**TASK OBJECTIVE:**
Which lines in the records below mention the word "gear"? Copy each one out.

-----

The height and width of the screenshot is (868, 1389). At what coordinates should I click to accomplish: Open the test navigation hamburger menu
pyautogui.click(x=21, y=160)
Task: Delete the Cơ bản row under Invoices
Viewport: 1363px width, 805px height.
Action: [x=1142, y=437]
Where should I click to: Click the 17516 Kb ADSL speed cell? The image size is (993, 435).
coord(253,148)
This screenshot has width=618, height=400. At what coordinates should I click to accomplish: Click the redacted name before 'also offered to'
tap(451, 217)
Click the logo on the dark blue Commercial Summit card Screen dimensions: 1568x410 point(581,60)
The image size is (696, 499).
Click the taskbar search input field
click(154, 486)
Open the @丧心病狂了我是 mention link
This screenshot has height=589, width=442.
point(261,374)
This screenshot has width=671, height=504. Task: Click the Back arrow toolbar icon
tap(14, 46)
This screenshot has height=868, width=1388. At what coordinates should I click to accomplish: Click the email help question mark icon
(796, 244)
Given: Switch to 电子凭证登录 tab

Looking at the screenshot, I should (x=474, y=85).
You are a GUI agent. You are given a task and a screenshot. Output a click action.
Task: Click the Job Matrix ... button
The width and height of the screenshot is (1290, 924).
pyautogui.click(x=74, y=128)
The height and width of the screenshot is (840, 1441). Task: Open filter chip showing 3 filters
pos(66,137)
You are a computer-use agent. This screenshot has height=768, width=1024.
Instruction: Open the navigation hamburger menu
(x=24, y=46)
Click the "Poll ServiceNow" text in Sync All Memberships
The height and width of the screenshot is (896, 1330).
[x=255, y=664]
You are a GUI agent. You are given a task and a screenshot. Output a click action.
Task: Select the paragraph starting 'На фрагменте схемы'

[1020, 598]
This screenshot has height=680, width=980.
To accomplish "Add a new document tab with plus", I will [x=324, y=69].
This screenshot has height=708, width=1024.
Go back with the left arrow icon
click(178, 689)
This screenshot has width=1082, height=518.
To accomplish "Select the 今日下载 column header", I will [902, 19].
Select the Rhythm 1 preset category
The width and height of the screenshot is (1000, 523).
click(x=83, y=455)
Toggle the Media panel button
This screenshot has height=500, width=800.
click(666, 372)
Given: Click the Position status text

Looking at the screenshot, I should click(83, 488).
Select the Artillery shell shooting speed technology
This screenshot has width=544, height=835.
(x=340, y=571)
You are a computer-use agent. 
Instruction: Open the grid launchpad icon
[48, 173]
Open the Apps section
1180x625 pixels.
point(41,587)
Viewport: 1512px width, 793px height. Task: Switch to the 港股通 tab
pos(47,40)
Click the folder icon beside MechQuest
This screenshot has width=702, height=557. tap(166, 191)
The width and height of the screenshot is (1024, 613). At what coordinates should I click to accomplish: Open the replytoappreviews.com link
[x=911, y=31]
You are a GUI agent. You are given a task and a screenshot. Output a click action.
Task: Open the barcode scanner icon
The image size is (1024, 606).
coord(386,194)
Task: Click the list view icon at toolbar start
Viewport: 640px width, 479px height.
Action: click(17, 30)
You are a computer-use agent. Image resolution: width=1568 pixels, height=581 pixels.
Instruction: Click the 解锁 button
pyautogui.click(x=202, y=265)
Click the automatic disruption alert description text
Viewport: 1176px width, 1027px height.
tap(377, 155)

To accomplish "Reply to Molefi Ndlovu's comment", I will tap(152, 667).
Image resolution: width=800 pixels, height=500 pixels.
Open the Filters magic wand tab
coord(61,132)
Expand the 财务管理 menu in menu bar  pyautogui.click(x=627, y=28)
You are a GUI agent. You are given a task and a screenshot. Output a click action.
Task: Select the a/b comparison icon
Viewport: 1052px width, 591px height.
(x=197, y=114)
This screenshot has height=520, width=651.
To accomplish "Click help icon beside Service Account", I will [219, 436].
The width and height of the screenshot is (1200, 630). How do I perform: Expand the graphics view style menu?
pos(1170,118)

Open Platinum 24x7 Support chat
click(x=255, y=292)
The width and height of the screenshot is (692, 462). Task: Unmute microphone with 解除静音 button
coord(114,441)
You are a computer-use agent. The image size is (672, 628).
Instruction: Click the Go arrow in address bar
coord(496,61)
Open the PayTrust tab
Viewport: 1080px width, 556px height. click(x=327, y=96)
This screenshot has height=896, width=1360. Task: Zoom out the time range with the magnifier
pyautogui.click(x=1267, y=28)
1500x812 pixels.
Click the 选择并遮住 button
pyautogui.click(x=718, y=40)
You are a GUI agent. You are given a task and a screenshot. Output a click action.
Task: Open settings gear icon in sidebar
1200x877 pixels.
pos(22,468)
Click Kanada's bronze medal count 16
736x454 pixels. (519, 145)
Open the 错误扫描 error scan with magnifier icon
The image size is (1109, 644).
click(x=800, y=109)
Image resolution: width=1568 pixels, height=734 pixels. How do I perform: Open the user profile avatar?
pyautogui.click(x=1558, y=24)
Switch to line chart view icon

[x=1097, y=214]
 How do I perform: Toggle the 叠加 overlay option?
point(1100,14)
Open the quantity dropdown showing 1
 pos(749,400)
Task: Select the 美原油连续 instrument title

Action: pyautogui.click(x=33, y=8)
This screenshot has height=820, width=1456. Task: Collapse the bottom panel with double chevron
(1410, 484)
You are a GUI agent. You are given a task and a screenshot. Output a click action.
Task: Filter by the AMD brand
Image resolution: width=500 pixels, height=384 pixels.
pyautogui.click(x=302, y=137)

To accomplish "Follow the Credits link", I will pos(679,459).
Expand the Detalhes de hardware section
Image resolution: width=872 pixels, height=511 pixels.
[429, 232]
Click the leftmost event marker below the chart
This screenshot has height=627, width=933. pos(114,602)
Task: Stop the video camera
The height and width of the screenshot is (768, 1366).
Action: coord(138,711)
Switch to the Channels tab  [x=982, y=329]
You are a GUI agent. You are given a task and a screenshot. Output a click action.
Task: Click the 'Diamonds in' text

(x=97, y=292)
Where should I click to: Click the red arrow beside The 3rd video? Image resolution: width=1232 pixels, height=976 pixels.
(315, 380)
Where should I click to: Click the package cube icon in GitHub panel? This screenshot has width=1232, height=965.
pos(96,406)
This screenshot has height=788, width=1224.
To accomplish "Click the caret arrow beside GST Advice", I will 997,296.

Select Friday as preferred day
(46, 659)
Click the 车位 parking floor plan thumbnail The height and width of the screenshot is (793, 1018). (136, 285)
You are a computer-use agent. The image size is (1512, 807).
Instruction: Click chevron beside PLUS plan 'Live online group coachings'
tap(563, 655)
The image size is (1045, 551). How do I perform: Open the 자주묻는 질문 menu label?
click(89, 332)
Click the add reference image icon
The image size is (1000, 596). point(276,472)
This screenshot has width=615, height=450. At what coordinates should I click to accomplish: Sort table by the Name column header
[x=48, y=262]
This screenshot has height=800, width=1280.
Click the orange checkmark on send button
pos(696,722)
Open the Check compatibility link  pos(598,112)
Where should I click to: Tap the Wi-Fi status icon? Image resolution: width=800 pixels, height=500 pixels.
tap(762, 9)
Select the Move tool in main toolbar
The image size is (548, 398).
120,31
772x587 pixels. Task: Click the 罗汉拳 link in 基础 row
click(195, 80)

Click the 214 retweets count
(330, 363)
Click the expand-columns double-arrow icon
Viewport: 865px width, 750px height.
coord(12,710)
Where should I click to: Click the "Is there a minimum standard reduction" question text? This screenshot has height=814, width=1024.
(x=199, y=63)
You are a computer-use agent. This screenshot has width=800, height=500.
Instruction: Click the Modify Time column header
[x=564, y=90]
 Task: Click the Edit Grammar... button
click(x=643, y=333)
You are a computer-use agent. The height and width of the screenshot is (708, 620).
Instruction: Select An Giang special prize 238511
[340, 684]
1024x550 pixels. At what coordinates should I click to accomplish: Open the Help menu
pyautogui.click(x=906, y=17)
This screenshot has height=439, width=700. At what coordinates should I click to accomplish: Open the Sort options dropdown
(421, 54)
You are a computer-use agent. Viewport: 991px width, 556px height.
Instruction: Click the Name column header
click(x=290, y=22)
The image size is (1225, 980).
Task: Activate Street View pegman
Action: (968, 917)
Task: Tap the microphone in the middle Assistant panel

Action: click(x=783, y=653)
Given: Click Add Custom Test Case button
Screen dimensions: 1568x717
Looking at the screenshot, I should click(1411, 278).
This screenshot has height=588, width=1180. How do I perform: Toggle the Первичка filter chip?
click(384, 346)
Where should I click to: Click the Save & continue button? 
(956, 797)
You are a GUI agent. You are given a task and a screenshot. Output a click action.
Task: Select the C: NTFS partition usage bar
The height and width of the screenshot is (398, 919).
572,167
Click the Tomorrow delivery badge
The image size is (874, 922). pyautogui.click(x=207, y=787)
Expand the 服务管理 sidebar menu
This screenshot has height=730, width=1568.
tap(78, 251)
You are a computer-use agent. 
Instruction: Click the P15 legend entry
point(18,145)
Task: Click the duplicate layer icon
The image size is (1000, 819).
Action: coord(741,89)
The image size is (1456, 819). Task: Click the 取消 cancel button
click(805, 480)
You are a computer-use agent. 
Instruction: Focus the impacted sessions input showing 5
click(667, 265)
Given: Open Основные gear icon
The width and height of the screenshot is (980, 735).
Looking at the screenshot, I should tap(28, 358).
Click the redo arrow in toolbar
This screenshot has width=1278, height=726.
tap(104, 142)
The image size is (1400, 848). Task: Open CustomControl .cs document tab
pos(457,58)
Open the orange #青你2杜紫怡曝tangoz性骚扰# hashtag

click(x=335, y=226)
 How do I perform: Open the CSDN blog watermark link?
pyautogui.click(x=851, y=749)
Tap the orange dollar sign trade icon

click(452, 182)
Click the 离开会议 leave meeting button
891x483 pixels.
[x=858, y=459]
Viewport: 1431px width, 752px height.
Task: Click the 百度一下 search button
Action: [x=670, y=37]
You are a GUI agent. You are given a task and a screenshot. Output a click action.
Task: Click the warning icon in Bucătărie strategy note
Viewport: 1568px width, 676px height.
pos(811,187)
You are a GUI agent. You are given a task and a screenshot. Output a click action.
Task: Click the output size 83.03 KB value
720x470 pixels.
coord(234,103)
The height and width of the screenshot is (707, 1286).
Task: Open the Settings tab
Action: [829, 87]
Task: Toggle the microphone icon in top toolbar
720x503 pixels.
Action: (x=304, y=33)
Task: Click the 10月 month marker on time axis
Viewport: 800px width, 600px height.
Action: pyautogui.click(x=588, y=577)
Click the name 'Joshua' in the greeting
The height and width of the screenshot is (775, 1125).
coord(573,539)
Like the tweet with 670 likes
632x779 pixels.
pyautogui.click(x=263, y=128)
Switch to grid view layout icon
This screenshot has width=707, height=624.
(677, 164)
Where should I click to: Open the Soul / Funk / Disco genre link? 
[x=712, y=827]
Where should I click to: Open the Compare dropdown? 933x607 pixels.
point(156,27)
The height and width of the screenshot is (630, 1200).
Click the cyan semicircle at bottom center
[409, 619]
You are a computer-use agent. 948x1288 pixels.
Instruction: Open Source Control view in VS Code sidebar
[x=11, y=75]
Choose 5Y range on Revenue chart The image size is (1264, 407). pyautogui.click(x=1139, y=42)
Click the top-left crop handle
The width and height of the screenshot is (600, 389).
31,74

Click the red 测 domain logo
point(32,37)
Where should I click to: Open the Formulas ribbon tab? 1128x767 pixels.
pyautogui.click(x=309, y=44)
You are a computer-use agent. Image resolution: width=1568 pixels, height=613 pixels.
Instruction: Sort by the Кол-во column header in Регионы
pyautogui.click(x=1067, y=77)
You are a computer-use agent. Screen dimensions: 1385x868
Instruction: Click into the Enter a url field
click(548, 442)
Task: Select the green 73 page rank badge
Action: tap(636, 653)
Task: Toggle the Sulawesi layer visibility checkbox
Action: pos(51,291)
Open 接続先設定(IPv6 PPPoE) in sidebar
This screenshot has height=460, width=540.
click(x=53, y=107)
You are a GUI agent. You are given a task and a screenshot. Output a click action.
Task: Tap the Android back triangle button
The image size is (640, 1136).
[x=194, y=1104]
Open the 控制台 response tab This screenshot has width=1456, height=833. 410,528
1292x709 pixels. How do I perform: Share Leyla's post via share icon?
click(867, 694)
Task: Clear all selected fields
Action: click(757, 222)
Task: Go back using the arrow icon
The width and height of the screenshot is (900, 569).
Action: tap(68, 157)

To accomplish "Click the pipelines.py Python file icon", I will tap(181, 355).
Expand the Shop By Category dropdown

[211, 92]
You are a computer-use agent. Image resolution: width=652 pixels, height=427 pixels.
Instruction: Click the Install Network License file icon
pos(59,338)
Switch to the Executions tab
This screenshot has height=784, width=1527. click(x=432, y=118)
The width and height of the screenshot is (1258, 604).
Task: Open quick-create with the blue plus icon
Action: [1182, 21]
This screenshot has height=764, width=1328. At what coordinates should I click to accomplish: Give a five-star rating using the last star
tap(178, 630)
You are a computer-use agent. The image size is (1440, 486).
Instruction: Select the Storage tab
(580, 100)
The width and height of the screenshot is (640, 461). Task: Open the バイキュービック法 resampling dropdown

-----

**WRITTEN ANSWER:**
Task: Open settings gear icon in sidebar
Given: Open Основные gear icon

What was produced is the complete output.